Rituals of Yearning: Sleep Token and the Performance of Sacred Longing [Part 1/4]

August 26, 2025 Anesidora, the Mazekeeper

— Part I: Invocation, the Architecture of Devotion, and the Lore of Sleep

I. Invocation

Fog coils outward from the stage and creeps into the crowd. Red and blue neon lights cut through the dark like stained glass refracting into shadow. The air moves in time with the sub-bass, a low hum felt more in the chest than in the ears. Masked figures in black ritual attire advance with liturgical precision, as though their steps mark out invisible sacraments. A hush gathers, not as silence but as reverence. Vessel appears, masked and anonymous, more apparition than frontman. He does not speak; he never does. The stillness breaks, not with the squeal of pop hysteria or the roar of a rock crowd, but with something stranger: a collective exhale. People cry. Some sink to their knees.

“Every single person was singing, I cried from the first moment to the last.”
“It’s called Worships for a reason. Think Church but in the best way possible.”
“I grew up religious. I haven’t been religious in years. The Teeth Of God tour was [the first Sleep Token] concert I went to. […] That was as close to a religious experience as I can recall.”

One fan even reports “crying for 45 minutes non-stop when I got home,” unsure whether it was ecstasy or exhaustion. [1] [2] [3]

At first, this might seem like the familiar tears of pop-idol devotion, the kind caught in phone-camera close-ups when a beloved star celebrity enters the stage. But the register is different, less celebrity ecstasy than something closer to sacred encounter. Language shapes the experience surrounding the band even before the start of the actual concert: Sleep Token exclusively refer to their shows as “rituals,” their tickets are stamped “worship event.” Inside the stage area, the concert experience borders on the dramatic, with fan reactions to songs often escalating into a collective outpour of emotion. Worship in this case is not just a metaphor, but becomes a performance of longing, subjection, and sacred ache, both by the band and the audience.

The Architecture of Devotion

The object of that worship is left deliberately ambiguous. No religious icon stands at the centre, only the shape of one. What fills the space is ceremony: sound wrapped in darkness and silence, swelling toward a release some fans go so far to describe as “cathartic.” [4] The form in which fan devotion takes shape is an affective architecture, where intimate private feeling becomes a collective event.

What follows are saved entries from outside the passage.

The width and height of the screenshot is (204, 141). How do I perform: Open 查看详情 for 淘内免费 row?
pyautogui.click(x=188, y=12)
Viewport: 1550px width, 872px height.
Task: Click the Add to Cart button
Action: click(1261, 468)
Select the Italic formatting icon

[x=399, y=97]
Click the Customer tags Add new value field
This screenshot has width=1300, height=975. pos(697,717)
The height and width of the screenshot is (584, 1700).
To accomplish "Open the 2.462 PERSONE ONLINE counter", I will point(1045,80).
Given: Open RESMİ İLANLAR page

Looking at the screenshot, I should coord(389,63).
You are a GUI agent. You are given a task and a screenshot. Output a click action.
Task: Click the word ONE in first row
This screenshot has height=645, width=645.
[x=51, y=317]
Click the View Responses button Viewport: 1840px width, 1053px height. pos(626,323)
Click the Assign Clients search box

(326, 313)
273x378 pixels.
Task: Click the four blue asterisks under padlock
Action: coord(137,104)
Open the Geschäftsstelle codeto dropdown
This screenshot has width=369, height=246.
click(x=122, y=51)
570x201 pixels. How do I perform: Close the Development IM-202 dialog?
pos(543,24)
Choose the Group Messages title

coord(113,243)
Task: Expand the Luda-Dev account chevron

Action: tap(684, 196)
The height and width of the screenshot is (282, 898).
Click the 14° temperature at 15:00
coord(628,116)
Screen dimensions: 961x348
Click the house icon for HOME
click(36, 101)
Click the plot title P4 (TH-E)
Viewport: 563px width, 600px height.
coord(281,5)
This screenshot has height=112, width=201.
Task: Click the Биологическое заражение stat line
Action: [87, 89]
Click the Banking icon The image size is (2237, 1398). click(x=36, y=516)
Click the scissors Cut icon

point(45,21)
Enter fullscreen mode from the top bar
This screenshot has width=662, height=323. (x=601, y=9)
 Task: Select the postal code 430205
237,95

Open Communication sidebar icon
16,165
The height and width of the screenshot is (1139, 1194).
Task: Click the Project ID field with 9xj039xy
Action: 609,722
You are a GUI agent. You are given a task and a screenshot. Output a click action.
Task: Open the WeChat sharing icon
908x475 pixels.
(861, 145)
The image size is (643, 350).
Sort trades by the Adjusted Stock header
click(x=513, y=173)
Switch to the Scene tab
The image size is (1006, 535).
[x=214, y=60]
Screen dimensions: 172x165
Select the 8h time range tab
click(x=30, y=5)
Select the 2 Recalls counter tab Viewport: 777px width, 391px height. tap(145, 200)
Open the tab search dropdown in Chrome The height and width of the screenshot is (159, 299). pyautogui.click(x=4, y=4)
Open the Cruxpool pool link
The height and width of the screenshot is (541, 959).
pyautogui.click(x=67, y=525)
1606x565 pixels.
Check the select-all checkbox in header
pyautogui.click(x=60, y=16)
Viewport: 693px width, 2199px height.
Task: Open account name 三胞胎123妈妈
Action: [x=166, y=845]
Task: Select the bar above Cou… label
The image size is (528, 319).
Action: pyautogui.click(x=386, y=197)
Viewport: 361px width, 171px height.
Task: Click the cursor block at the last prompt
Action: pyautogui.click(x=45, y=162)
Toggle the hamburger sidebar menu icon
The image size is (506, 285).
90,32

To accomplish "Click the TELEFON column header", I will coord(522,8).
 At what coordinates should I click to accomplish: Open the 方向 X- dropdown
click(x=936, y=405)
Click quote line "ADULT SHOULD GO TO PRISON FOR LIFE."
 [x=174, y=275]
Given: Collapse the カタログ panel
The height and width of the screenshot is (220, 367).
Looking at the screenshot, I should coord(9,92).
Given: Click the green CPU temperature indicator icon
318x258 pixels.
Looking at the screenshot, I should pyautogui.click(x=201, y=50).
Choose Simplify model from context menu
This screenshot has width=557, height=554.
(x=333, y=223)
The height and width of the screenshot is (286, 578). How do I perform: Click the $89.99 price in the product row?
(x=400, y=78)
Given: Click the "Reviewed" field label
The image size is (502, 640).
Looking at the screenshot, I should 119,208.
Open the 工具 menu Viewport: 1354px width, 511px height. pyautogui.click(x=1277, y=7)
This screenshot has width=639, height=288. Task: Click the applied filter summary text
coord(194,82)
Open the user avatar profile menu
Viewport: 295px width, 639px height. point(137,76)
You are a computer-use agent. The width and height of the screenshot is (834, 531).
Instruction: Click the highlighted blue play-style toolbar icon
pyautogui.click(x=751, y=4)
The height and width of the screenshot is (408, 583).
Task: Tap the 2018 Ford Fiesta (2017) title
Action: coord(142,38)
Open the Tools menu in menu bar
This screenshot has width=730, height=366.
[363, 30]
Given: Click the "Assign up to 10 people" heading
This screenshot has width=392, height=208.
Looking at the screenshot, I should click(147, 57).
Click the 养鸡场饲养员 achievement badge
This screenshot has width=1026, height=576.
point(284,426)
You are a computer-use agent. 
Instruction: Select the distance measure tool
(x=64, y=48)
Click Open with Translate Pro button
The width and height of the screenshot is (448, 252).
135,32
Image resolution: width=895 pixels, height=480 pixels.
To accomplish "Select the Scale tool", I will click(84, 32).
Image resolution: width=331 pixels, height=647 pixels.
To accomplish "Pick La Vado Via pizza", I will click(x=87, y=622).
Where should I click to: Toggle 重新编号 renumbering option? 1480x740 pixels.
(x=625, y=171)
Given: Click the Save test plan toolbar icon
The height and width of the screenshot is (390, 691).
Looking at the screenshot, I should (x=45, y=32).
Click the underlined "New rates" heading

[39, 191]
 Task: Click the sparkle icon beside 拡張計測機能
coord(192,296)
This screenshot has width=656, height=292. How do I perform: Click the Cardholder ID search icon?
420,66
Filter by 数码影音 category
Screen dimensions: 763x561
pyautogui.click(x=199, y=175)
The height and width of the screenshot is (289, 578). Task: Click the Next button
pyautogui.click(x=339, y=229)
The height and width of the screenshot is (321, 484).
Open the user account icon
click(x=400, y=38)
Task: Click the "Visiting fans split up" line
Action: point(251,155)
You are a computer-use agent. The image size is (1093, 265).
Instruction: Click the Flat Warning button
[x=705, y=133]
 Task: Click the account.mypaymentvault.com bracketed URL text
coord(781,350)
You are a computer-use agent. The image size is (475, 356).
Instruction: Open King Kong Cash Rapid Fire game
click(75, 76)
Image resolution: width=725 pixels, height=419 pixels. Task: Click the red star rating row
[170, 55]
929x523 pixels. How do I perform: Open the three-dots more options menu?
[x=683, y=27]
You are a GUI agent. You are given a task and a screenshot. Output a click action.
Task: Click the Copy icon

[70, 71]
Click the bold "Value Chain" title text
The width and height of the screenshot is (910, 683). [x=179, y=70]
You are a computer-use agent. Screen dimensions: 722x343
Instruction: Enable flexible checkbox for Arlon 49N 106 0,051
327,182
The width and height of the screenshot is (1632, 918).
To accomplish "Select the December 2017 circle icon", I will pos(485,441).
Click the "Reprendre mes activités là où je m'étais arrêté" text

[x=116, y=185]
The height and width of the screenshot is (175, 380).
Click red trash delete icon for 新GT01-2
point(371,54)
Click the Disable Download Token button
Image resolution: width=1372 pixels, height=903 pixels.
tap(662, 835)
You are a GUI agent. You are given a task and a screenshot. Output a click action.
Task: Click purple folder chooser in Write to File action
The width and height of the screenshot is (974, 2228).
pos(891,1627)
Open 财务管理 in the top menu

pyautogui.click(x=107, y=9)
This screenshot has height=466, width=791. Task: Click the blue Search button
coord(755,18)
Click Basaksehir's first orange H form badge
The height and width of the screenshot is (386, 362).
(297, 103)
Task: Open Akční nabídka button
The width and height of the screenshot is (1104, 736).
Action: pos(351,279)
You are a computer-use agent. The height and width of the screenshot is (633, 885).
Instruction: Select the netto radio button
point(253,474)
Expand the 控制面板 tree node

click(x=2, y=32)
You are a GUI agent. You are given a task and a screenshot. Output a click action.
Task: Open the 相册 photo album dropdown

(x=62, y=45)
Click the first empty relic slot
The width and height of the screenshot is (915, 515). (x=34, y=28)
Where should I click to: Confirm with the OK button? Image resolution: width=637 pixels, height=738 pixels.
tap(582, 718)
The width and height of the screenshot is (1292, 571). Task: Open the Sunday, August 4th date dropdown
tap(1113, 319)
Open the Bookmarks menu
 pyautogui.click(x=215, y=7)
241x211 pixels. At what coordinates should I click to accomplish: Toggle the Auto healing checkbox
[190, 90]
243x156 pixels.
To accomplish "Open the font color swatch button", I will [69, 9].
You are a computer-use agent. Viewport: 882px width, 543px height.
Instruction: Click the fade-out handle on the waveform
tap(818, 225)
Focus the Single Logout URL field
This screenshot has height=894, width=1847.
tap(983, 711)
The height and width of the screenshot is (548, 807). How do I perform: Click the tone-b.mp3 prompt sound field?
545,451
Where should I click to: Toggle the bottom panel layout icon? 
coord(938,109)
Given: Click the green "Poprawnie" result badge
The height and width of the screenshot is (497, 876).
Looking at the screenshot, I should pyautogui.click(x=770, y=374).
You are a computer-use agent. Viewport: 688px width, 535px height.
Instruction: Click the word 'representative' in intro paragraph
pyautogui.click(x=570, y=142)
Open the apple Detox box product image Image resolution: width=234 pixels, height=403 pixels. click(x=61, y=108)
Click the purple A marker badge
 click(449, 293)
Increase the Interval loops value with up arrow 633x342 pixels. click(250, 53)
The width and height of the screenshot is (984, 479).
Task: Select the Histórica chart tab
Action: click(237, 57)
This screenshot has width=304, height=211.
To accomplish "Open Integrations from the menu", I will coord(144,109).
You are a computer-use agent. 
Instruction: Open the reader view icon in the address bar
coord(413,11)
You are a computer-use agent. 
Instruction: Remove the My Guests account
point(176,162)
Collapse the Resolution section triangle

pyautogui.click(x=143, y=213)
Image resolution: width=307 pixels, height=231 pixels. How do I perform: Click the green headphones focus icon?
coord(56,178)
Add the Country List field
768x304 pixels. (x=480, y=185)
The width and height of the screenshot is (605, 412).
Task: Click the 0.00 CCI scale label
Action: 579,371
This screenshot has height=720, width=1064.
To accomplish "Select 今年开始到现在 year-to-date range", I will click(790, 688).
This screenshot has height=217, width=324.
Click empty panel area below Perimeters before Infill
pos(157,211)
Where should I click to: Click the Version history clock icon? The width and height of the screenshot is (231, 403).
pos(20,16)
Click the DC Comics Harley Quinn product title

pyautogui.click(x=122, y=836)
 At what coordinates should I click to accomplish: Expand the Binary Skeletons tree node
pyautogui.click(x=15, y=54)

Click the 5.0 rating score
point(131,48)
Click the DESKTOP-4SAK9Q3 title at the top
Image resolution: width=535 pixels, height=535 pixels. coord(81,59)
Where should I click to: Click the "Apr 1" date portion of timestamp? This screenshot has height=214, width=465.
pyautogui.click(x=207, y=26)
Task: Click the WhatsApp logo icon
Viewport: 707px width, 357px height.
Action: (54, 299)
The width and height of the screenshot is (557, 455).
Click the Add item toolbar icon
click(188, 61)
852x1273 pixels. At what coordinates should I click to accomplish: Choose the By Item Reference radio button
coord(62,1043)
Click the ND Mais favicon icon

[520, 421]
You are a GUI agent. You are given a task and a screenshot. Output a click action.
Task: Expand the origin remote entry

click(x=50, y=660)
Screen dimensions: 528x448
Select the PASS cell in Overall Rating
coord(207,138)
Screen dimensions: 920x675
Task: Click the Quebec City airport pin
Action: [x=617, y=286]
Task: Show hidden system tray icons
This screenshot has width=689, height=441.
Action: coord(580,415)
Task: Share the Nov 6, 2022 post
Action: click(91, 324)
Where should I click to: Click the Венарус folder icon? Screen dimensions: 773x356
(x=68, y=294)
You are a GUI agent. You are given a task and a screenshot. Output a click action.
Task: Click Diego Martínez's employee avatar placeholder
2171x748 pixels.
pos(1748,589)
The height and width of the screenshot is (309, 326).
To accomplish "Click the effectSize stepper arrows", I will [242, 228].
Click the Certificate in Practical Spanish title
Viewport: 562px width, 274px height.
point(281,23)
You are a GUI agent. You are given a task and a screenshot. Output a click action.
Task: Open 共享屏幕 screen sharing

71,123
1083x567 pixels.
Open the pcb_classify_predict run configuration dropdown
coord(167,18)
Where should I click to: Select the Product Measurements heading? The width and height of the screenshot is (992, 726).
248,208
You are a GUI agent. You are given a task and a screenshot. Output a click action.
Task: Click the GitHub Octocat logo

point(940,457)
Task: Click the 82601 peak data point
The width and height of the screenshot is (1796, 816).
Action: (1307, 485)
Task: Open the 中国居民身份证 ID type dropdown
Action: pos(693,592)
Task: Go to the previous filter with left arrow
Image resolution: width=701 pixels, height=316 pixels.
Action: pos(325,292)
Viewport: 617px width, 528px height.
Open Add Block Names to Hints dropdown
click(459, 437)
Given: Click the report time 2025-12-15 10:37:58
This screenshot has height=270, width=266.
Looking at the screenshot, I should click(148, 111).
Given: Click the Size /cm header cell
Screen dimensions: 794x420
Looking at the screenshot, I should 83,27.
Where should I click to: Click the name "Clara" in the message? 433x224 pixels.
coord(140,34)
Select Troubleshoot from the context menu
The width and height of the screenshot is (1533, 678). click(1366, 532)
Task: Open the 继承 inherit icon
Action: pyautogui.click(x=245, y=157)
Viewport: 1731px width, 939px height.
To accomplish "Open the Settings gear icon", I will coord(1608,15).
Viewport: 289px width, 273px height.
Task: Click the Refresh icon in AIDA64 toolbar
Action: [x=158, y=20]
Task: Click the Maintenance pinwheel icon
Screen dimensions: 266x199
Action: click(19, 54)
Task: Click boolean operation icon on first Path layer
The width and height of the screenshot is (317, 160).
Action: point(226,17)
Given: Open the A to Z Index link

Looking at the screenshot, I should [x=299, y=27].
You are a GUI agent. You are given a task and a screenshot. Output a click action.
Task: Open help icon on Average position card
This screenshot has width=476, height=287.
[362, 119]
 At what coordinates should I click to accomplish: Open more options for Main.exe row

At its centre stands singer Vessel I, nameless, masked, mythologised. During some songs, he is overcome with emotion and his voice breaks, ending in audible sobs. It is a paradox that defines the band: hyper-sincerity through total anonymity. Vessel performs this duality with ease, and it is not difficult to see how this adds to the overall appeal. The mysterious, bare-chested frontman became a site of desire the audience could pour their longing into. His aesthetic does not ask for identification, it demands devotion: the kind once reserved for gods, then for lovers, now for charismatic performers standing in for both. In a culture that has become  allergic to cringe and saturated with ironic detachment, here is a figure singing about loss, yearning, trauma, and touch, with an open-throated ache that reverberates through his audience.

So, why now? In a secular world wary of earnest prayer, how does a band performing the liturgy of a fictional god fill stadiums? How did a masked, anonymous, metal-adjacent act merging sacral ambience, slow-burn metalcore, and the coaxing heat of R&B erupt from obscurity into headlining stadiums and selling out international tours within months?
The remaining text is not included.